What is needed: After locating the line that contains "The height and width of the screenshot is (682, 1568)." in the data below, set down exactly that line and each one after it through the line that contains "You are a computer-use agent. Viewport: 827px", and nothing more.

──────── Excerpted data ────────

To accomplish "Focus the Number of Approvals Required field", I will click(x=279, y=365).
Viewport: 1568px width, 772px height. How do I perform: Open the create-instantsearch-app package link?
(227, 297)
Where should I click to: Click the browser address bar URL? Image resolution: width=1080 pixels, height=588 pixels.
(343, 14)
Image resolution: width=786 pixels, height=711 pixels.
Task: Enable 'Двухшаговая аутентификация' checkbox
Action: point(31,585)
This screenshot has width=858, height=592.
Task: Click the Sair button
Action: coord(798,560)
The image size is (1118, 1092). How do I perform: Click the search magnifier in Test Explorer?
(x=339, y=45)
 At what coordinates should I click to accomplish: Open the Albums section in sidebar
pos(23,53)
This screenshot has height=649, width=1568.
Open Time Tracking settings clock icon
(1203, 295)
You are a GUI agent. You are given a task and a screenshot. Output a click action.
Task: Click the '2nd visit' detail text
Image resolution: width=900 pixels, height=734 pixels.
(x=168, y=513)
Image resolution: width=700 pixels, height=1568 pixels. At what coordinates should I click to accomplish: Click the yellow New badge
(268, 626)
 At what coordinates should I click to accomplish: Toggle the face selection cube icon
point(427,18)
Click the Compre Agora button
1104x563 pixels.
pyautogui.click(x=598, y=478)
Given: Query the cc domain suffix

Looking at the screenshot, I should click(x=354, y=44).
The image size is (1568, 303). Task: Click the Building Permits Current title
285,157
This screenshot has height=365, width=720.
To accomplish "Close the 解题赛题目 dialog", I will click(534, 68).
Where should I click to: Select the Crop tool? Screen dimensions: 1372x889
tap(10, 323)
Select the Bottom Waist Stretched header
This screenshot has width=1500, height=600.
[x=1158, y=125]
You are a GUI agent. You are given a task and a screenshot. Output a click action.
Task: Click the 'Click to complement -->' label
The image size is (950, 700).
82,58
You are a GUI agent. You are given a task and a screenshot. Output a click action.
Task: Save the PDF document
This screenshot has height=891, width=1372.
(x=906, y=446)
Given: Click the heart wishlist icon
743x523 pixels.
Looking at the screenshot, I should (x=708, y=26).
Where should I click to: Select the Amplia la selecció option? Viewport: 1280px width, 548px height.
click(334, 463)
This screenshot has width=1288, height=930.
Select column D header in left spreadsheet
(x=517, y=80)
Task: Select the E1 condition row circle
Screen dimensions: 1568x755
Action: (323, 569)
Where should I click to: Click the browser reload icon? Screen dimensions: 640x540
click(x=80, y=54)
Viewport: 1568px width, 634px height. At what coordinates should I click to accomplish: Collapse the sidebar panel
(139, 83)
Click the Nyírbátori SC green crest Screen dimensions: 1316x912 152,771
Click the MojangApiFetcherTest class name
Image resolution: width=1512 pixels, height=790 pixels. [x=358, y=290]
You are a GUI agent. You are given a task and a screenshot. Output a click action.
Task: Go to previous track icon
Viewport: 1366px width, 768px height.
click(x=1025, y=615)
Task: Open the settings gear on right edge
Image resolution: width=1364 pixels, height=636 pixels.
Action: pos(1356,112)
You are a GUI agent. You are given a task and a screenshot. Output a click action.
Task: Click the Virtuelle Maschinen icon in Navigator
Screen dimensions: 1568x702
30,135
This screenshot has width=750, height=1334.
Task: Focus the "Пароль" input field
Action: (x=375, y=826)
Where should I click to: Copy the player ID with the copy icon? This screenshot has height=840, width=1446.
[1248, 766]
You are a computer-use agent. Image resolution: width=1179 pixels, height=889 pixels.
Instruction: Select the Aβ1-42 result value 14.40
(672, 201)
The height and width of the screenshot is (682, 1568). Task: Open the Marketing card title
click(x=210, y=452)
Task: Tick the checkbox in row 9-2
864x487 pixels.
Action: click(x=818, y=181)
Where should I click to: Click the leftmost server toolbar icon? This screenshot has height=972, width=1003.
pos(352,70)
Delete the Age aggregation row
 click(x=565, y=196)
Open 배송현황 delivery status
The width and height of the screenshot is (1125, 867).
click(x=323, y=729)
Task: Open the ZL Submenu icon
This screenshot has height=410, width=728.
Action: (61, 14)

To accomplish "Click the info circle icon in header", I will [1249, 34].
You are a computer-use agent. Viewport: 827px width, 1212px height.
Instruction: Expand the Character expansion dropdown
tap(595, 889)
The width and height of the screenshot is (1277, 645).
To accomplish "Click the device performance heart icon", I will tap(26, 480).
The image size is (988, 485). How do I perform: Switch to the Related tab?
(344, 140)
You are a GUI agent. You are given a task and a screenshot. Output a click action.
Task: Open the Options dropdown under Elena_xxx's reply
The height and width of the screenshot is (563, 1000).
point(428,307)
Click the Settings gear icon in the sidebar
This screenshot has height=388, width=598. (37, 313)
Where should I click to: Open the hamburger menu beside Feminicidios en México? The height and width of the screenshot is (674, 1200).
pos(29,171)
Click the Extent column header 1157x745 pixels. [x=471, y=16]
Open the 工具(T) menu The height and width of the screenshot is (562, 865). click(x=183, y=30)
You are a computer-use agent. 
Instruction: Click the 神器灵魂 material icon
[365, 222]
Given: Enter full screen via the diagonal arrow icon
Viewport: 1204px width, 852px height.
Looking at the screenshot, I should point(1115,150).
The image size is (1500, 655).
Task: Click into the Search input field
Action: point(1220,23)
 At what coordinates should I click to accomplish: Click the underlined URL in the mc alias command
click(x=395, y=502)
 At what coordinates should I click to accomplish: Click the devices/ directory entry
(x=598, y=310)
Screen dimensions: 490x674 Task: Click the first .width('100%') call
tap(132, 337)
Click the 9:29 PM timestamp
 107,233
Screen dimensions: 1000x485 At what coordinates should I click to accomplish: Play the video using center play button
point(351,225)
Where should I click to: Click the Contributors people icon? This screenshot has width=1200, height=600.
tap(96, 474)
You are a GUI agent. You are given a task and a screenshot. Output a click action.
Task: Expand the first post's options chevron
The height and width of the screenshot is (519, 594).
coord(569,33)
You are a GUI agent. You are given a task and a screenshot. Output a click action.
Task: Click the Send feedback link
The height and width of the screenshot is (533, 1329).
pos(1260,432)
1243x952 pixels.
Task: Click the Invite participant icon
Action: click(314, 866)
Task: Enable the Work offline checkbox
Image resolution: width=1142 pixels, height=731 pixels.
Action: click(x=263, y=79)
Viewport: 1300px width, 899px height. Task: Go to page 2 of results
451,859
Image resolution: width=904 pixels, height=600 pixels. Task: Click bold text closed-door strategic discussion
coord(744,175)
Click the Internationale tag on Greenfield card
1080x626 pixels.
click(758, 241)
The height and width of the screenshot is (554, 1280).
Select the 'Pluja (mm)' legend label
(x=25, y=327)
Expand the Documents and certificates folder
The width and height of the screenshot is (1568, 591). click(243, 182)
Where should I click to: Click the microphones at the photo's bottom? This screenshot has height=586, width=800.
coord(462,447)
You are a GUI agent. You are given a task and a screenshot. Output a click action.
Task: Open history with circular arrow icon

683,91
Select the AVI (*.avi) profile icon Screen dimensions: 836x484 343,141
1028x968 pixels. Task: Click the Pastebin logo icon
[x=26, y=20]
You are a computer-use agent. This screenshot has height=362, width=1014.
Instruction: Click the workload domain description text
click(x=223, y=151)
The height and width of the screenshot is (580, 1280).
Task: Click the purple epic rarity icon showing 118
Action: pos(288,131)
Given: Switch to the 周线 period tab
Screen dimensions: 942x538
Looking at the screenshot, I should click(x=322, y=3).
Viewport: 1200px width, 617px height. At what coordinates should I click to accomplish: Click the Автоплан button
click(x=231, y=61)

────────

Response for this exercise:
The height and width of the screenshot is (682, 1568). Task: Open the Marketing card title
click(x=210, y=452)
Task: Tick the checkbox in row 9-2
864x487 pixels.
Action: click(x=818, y=181)
Where should I click to: Click the leftmost server toolbar icon? This screenshot has height=972, width=1003.
pos(352,70)
Delete the Age aggregation row
 click(x=565, y=196)
Open 배송현황 delivery status
The width and height of the screenshot is (1125, 867).
click(x=323, y=729)
Task: Open the ZL Submenu icon
This screenshot has height=410, width=728.
Action: (61, 14)

To accomplish "Click the info circle icon in header", I will [1249, 34].
You are a computer-use agent. Viewport: 827px width, 1212px height.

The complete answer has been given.